→ **Goal**
Give every line below as a Markdown table with the columns Row and Line, numbering the rows and leaving out blank lines.

______________________________

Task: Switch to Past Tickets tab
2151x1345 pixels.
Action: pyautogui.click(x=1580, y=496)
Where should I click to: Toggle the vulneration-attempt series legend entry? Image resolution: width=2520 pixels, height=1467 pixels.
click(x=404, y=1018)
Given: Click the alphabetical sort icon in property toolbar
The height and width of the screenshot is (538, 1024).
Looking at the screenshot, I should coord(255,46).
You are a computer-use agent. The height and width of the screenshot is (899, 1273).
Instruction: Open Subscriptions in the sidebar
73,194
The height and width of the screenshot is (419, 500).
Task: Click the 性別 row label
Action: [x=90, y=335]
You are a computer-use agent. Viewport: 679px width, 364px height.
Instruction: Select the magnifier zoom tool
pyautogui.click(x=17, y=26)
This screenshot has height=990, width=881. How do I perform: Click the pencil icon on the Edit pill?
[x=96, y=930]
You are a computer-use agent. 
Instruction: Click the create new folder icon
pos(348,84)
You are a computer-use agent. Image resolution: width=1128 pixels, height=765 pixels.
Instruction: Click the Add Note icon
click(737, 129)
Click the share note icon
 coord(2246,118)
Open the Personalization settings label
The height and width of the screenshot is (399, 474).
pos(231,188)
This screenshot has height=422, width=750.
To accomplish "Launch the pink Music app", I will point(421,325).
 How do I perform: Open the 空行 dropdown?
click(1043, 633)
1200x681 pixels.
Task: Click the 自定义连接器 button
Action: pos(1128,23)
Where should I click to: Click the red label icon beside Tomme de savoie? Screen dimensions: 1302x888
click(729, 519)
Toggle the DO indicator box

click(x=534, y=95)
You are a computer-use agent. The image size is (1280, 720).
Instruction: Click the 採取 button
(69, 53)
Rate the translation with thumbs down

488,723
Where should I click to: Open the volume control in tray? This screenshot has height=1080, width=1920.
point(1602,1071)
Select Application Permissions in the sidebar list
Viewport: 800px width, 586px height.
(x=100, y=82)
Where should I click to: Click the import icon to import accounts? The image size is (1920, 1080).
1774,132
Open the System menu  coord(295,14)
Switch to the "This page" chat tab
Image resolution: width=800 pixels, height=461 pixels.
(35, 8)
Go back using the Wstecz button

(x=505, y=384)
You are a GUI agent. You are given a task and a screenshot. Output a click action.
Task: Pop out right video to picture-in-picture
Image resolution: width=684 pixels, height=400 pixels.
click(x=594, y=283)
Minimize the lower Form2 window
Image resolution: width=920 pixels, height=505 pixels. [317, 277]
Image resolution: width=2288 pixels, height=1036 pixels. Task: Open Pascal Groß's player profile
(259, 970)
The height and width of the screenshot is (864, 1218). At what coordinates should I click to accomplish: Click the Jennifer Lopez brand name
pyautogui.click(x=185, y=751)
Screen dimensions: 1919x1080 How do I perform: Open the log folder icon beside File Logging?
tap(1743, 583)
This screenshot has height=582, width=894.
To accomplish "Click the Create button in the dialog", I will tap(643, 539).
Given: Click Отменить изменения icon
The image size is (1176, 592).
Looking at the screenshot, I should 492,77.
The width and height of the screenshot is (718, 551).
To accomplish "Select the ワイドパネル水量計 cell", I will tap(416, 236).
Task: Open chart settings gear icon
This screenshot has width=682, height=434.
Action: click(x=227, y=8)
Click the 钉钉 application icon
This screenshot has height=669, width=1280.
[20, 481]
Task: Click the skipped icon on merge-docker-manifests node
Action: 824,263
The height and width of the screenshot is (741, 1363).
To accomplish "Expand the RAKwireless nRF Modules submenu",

______________________________

→ **Correct response**
| Row | Line |
|---|---|
| 1 | Task: Switch to Past Tickets tab |
| 2 | 2151x1345 pixels. |
| 3 | Action: pyautogui.click(x=1580, y=496) |
| 4 | Where should I click to: Toggle the vulneration-attempt series legend entry? Image resolution: width=2520 pixels, height=1467 pixels. |
| 5 | click(x=404, y=1018) |
| 6 | Given: Click the alphabetical sort icon in property toolbar |
| 7 | The height and width of the screenshot is (538, 1024). |
| 8 | Looking at the screenshot, I should coord(255,46). |
| 9 | You are a computer-use agent. The height and width of the screenshot is (899, 1273). |
| 10 | Instruction: Open Subscriptions in the sidebar |
| 11 | 73,194 |
| 12 | The height and width of the screenshot is (419, 500). |
| 13 | Task: Click the 性別 row label |
| 14 | Action: [x=90, y=335] |
| 15 | You are a computer-use agent. Viewport: 679px width, 364px height. |
| 16 | Instruction: Select the magnifier zoom tool |
| 17 | pyautogui.click(x=17, y=26) |
| 18 | This screenshot has height=990, width=881. How do I perform: Click the pencil icon on the Edit pill? |
| 19 | [x=96, y=930] |
| 20 | You are a computer-use agent.  |
| 21 | Instruction: Click the create new folder icon |
| 22 | pos(348,84) |
| 23 | You are a computer-use agent. Image resolution: width=1128 pixels, height=765 pixels. |
| 24 | Instruction: Click the Add Note icon |
| 25 | click(737, 129) |
| 26 | Click the share note icon |
| 27 |  coord(2246,118) |
| 28 | Open the Personalization settings label |
| 29 | The height and width of the screenshot is (399, 474). |
| 30 | pos(231,188) |
| 31 | This screenshot has height=422, width=750. |
| 32 | To accomplish "Launch the pink Music app", I will point(421,325). |
| 33 |  How do I perform: Open the 空行 dropdown? |
| 34 | click(1043, 633) |
| 35 | 1200x681 pixels. |
| 36 | Task: Click the 自定义连接器 button |
| 37 | Action: pos(1128,23) |
| 38 | Where should I click to: Click the red label icon beside Tomme de savoie? Screen dimensions: 1302x888 |
| 39 | click(729, 519) |
| 40 | Toggle the DO indicator box |
| 41 | click(x=534, y=95) |
| 42 | You are a computer-use agent. The image size is (1280, 720). |
| 43 | Instruction: Click the 採取 button |
| 44 | (69, 53) |
| 45 | Rate the translation with thumbs down |
| 46 | 488,723 |
| 47 | Where should I click to: Open the volume control in tray? This screenshot has height=1080, width=1920. |
| 48 | point(1602,1071) |
| 49 | Select Application Permissions in the sidebar list |
| 50 | Viewport: 800px width, 586px height. |
| 51 | (x=100, y=82) |
| 52 | Where should I click to: Click the import icon to import accounts? The image size is (1920, 1080). |
| 53 | 1774,132 |
| 54 | Open the System menu  coord(295,14) |
| 55 | Switch to the "This page" chat tab |
| 56 | Image resolution: width=800 pixels, height=461 pixels. |
| 57 | (35, 8) |
| 58 | Go back using the Wstecz button |
| 59 | (x=505, y=384) |
| 60 | You are a GUI agent. You are given a task and a screenshot. Output a click action. |
| 61 | Task: Pop out right video to picture-in-picture |
| 62 | Image resolution: width=684 pixels, height=400 pixels. |
| 63 | click(x=594, y=283) |
| 64 | Minimize the lower Form2 window |
| 65 | Image resolution: width=920 pixels, height=505 pixels. [317, 277] |
| 66 | Image resolution: width=2288 pixels, height=1036 pixels. Task: Open Pascal Groß's player profile |
| 67 | (259, 970) |
| 68 | The height and width of the screenshot is (864, 1218). At what coordinates should I click to accomplish: Click the Jennifer Lopez brand name |
| 69 | pyautogui.click(x=185, y=751) |
| 70 | Screen dimensions: 1919x1080 How do I perform: Open the log folder icon beside File Logging? |
| 71 | tap(1743, 583) |
| 72 | This screenshot has height=582, width=894. |
| 73 | To accomplish "Click the Create button in the dialog", I will tap(643, 539). |
| 74 | Given: Click Отменить изменения icon |
| 75 | The image size is (1176, 592). |
| 76 | Looking at the screenshot, I should 492,77. |
| 77 | The width and height of the screenshot is (718, 551). |
| 78 | To accomplish "Select the ワイドパネル水量計 cell", I will tap(416, 236). |
| 79 | Task: Open chart settings gear icon |
| 80 | This screenshot has width=682, height=434. |
| 81 | Action: click(x=227, y=8) |
| 82 | Click the 钉钉 application icon |
| 83 | This screenshot has height=669, width=1280. |
| 84 | [20, 481] |
| 85 | Task: Click the skipped icon on merge-docker-manifests node |
| 86 | Action: 824,263 |
| 87 | The height and width of the screenshot is (741, 1363). |
| 88 | To accomplish "Expand the RAKwireless nRF Modules submenu", |